Aim | Put everything from the line containing "1080x654 pixels. How" down to the line containing "pyautogui.click(x=678, y=133)" into a JSON list of strings, one string per line and blank lines omitted.

** START OF Data provided **

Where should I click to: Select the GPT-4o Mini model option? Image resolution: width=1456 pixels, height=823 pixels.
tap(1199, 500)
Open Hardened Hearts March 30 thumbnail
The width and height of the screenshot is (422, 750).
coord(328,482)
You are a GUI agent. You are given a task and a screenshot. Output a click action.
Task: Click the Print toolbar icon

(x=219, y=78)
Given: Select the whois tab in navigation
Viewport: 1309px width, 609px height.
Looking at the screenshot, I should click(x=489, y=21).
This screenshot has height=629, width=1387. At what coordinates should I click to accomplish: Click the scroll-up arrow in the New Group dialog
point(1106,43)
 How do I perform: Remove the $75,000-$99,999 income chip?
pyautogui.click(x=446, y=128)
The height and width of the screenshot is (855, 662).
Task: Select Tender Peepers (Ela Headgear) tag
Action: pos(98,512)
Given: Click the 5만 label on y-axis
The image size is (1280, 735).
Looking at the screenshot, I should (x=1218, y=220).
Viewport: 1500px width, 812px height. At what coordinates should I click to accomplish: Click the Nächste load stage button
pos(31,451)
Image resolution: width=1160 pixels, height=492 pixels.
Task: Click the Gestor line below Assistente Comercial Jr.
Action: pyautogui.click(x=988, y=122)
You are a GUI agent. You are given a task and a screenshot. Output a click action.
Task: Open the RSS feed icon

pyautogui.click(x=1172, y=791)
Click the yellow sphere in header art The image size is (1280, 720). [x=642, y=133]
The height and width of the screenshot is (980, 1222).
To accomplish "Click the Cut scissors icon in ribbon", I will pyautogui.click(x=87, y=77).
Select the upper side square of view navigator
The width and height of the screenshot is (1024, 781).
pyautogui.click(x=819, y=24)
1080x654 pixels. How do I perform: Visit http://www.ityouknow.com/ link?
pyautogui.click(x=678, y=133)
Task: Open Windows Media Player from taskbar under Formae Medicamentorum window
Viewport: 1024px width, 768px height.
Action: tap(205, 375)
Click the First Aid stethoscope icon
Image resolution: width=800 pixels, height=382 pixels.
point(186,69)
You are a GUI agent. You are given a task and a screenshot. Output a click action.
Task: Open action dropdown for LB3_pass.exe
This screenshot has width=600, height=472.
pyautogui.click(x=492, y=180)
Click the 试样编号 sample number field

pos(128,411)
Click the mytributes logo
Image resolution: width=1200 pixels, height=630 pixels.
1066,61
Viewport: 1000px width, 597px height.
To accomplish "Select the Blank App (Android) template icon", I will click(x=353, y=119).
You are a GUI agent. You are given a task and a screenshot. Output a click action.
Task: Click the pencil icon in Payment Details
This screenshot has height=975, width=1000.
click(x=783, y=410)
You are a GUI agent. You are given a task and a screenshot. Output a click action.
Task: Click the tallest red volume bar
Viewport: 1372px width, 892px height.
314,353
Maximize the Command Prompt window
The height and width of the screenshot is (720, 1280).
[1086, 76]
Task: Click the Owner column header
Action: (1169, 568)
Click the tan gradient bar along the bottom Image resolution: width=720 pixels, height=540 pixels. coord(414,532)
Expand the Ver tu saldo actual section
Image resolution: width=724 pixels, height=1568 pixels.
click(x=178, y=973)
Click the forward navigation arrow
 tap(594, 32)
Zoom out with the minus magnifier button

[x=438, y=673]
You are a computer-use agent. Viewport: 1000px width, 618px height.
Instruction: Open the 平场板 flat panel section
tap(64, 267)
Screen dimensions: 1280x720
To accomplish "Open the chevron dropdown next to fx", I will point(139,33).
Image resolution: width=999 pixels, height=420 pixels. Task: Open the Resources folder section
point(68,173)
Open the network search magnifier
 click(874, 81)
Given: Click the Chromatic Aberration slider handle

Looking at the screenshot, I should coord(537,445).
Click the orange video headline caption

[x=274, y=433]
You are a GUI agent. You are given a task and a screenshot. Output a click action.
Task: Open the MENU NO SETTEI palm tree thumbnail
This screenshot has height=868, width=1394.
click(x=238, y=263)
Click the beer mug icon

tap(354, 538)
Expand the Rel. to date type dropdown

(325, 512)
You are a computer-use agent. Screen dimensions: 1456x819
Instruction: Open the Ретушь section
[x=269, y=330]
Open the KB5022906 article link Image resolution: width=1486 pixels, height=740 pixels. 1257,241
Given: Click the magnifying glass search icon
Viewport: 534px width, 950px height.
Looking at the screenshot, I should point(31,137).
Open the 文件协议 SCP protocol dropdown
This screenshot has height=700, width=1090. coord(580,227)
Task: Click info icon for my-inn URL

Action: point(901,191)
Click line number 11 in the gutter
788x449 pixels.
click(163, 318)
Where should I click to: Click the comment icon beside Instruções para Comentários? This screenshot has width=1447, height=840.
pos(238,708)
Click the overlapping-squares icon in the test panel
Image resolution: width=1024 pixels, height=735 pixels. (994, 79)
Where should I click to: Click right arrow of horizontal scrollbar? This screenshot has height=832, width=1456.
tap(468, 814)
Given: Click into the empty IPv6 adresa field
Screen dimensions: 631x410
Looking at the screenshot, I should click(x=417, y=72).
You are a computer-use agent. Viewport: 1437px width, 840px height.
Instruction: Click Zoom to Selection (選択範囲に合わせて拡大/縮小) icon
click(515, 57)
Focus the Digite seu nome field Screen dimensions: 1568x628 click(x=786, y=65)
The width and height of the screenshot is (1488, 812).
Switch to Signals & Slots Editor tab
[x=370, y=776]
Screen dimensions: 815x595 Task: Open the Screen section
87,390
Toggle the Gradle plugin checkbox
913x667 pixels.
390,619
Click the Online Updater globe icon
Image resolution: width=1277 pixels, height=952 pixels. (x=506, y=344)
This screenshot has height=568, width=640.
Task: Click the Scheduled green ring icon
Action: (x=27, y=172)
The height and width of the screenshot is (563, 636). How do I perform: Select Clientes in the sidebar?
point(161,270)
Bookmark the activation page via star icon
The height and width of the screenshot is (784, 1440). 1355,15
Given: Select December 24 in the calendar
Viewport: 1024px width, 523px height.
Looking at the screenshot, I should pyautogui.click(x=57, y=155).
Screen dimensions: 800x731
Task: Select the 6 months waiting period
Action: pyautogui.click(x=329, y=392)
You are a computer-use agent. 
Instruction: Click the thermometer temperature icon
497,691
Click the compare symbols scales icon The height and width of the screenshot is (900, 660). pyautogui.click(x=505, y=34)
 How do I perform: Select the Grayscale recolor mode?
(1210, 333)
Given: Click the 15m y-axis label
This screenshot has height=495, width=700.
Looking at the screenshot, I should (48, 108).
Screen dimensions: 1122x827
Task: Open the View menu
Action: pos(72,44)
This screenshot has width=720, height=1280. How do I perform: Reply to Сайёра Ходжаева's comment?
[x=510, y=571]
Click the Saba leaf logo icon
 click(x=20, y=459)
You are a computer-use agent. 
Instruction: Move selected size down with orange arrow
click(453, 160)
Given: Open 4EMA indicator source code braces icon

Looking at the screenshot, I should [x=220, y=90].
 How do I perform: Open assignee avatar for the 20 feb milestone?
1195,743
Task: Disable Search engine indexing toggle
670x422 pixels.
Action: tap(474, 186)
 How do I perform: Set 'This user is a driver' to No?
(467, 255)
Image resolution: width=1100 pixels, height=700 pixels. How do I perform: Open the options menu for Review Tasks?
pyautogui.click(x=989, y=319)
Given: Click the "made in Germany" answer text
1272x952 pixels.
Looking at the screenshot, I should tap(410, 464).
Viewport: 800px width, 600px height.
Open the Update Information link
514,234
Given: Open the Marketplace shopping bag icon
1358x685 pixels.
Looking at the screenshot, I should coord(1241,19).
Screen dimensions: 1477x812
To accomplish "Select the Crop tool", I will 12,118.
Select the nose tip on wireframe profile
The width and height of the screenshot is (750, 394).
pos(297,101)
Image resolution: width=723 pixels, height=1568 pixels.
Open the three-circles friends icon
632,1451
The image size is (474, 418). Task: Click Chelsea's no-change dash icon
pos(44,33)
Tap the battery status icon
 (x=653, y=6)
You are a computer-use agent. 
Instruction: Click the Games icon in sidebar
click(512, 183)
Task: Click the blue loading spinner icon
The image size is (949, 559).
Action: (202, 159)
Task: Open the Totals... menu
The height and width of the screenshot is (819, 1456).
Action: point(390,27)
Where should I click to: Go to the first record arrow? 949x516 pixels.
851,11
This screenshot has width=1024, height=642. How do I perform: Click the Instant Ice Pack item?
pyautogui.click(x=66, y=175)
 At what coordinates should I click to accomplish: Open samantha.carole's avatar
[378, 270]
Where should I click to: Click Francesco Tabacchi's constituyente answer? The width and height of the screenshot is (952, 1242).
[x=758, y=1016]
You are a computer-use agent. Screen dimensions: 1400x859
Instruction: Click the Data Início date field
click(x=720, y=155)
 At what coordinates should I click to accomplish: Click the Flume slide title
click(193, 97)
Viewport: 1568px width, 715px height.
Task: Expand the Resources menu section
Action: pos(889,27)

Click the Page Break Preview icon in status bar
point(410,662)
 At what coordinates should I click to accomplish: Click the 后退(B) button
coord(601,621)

** END OF Data provided **

Solution to the exercise |
[
  "1080x654 pixels. How do I perform: Visit http://www.ityouknow.com/ link?",
  "pyautogui.click(x=678, y=133)"
]